A forma de recolher pólen da alínea a), comparativamente à da alínea b), tem a desvantagem da viabilidade/vida útil do pólen ser relativamente inferior e, como tal, diminui a eficiência da polinização.

A polinização manual não deve ser realizada com vento forte, chuva, temperatura elevada ou com humidade relativa baixa.

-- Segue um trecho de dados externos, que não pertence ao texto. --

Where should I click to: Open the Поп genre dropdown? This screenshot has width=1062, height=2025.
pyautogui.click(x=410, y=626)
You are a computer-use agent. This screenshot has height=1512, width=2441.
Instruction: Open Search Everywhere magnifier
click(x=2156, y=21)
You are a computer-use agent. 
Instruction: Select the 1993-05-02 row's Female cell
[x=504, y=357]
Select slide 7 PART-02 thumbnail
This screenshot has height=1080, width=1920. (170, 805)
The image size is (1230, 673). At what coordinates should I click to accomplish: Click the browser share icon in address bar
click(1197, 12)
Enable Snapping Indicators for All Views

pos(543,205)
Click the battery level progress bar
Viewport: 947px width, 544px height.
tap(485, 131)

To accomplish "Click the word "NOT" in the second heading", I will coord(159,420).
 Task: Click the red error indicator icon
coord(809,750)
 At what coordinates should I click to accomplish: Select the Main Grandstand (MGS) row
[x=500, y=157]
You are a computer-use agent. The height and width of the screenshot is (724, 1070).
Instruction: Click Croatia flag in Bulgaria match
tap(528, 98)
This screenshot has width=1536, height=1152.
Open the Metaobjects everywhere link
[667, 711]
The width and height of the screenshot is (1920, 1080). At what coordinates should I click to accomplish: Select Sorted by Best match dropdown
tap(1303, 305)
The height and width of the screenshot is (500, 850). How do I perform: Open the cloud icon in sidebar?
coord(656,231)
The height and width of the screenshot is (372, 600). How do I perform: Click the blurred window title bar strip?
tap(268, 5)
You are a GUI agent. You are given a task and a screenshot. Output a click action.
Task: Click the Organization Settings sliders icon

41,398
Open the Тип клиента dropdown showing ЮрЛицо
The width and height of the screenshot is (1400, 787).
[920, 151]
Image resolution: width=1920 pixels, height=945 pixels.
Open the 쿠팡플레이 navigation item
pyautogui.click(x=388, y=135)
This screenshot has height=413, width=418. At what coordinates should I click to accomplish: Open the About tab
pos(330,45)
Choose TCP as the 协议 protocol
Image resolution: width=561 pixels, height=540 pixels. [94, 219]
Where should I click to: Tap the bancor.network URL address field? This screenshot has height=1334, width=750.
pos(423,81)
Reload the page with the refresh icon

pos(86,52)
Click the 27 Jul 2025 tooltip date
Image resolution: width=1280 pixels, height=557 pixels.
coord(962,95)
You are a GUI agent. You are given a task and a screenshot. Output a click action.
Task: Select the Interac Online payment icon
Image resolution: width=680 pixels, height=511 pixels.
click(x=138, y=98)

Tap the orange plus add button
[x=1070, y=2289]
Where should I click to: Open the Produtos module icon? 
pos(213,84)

Outros aspetos a ter em consideração na polinização manual é que as flores polinizadas devem distanciar-se entre si, no mínimo, 20cm no mesmo ramo. A atenção ao vigor do ramo é outro facto a considerar, pois a regra deve ser em média 20 folhas para um fruto. Por exemplo, para uma árvore de 8 a 10 anos, dever-se á efetuar uma polinização de 200 a 250 flores; para uma árvore com idade superior a 10 anos, de 250 a 450 flores. Uma sugestão para saber quais as que já foram polinizadas, é quebrar uma das pétalas.

A polinização vai garantir frutos maiores e mais uniformes, produção escalonada ou concentrada (dependendo do interesse do produtor em relação ao mercado) e uma maior produtividade, ou seja, o custo da mão-de-obra vai ser compensado pelo rendimento. Como na polinização manual a produção é alta e regular, é fundamental que o produtor tenha mais atenção às podas, regas e fertilizações, caso contrário, as plantas poder-se-ão ressentir, ficando debilitadas.

Um aspeto que importa ainda a mencionar é que, com a polinização manual, o índice de sementes é relativamente superior, comparativamente a um fruto de autopolinização.


Aurélia Sena
Direção Regional de Agricultura e Desenvolvimento Rural

(Texto publicado originalmente no Almanaque PEF/2023)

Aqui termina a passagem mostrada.